【前回の記事】「コピーに関係する、「レイアウト」の話を少々。(後編)〜編集デザインは、読み手の目線を「誘導」するもの〜」はこちら
このコラムも、いよいよ最終回を迎えました。最初の頃は、テレビCMや企業広告などのイメージ的なコピーと、通販コピーの「違い」について書き始めました。前者に対して、通販コピーはある程度の長文で読み手を「説得」するもの。だから、それぞれに書き方のコツがありますよ、と。その違いをできるだけ分かりやすく紐解いて、通販コピーを少しでも「売れる」原稿に仕上げましょうよ、と。でも回を重ねるごとに、だんだんと一つの事が気になってきました。それは、イメージコピーや通販コピーという前に、そもそも「広告」自体が消費者たちに避けられている…

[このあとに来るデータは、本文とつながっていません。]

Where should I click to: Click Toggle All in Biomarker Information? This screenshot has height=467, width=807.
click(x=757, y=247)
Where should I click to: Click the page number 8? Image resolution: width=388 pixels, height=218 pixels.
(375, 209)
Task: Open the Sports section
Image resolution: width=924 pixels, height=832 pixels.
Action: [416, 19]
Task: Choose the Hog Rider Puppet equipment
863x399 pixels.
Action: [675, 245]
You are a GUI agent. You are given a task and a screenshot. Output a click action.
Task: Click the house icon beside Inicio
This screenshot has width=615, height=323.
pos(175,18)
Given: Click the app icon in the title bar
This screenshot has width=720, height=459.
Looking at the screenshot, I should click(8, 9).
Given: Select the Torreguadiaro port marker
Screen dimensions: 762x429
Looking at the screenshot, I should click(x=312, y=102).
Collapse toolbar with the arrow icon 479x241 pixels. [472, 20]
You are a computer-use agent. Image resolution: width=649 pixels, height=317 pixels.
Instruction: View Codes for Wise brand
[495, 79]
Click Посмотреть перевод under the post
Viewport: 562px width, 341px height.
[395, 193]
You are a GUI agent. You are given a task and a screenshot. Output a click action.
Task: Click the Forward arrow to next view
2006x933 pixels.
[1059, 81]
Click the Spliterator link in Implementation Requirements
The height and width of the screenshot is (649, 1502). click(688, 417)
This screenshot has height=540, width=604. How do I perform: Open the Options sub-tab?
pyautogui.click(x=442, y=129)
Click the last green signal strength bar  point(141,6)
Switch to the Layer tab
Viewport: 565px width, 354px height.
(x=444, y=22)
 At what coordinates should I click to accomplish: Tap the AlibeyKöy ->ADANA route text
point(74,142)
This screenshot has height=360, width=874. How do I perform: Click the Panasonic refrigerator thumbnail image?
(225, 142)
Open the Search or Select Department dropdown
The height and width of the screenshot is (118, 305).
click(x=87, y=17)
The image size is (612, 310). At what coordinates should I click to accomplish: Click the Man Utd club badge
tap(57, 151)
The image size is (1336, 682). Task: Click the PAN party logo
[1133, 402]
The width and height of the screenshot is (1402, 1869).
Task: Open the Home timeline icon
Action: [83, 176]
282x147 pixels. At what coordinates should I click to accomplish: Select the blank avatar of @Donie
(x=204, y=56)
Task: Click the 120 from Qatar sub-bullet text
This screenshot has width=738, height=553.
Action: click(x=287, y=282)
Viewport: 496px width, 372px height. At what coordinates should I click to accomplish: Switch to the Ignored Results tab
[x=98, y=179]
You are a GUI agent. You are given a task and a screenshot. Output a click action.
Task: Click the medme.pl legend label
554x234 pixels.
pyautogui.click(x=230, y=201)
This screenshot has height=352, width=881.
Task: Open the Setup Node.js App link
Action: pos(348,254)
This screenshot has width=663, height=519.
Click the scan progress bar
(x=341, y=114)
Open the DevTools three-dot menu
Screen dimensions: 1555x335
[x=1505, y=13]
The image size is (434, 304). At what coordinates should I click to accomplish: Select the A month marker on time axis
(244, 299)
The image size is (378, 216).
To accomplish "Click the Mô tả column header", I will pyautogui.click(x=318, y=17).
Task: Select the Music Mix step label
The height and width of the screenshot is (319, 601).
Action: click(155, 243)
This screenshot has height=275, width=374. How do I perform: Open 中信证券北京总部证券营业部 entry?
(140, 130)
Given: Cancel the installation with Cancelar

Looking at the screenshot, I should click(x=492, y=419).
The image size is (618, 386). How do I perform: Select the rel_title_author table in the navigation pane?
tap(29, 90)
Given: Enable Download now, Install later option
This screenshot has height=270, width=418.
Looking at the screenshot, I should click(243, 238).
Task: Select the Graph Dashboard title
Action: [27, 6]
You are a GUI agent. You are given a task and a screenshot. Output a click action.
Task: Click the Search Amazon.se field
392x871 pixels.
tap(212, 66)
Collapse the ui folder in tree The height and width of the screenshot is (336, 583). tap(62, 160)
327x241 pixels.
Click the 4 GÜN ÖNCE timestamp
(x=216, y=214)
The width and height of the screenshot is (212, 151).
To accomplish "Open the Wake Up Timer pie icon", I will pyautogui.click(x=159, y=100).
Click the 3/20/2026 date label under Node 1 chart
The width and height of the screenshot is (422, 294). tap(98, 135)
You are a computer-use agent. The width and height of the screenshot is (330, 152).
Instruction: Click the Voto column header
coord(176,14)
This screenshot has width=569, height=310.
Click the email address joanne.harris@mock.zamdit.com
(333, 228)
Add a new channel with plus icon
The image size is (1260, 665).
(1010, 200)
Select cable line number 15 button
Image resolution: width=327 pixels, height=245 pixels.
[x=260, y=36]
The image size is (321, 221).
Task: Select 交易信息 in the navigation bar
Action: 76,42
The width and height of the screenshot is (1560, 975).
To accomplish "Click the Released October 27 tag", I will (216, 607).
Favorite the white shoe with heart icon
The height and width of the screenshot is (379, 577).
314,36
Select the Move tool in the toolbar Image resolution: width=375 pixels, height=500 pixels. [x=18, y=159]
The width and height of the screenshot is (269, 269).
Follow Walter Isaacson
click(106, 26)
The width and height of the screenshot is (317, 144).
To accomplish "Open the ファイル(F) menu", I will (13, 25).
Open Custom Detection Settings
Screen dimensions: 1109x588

たとえば、ネット上のバナーがクリックされなくなってきたのは、それが一見で広告と識別できるからです。人によっては、最初からブロックをかけてバナー広告が表示されないように設定してしまいます。また最近では、新聞販売店に「折込みチラシ」を抜いて配達して欲しいという依頼が増えているそうです。家電メーカーはテレビCMを自動的にスキップして再生・録画できるDVDレコーダーを開発しようとしています(発売には「待った!」がかかったらしいですが)。どうして、そんなに皆で「広告」を避けようとするのか?
一つ、心当たりがあります。
僕はもともと「定期購読」型の通販カタログのコピーを書いていたので、読者は必ず読んでくれているものと思っていました。相手はいつものお馴染みさんだから、その人に向けて自然体で話しかけるように文章を綴ることができました。でも、自分で取り寄せる以外の広告(新聞広告とかDMとか…)の場合はちょっと勝手が違ってきます。コピーを書く方も読む方も初対面だし、しかも内容はモノやサービスを「買わせよう」とする駆け引き。すると、どうしてもヨソヨソしい語りかけになりがちです。たとえば、「あなたの元気で楽しい毎日のために〜」とか、「お客様ヘ日頃の感謝の気持ちを込めて〜」とか、ふつうの記事やお喋りならそんな言い方はしませんよね(そもそもそんな風に思ってないし…)。こういう広告的な慣用句は、知らぬ間に「広告っぽさ」の記号として消費者たちの記憶に擦り込まれています。そしてある時、そういうフレーズに出会った瞬間に思うのです。「なんだ、広告か」と。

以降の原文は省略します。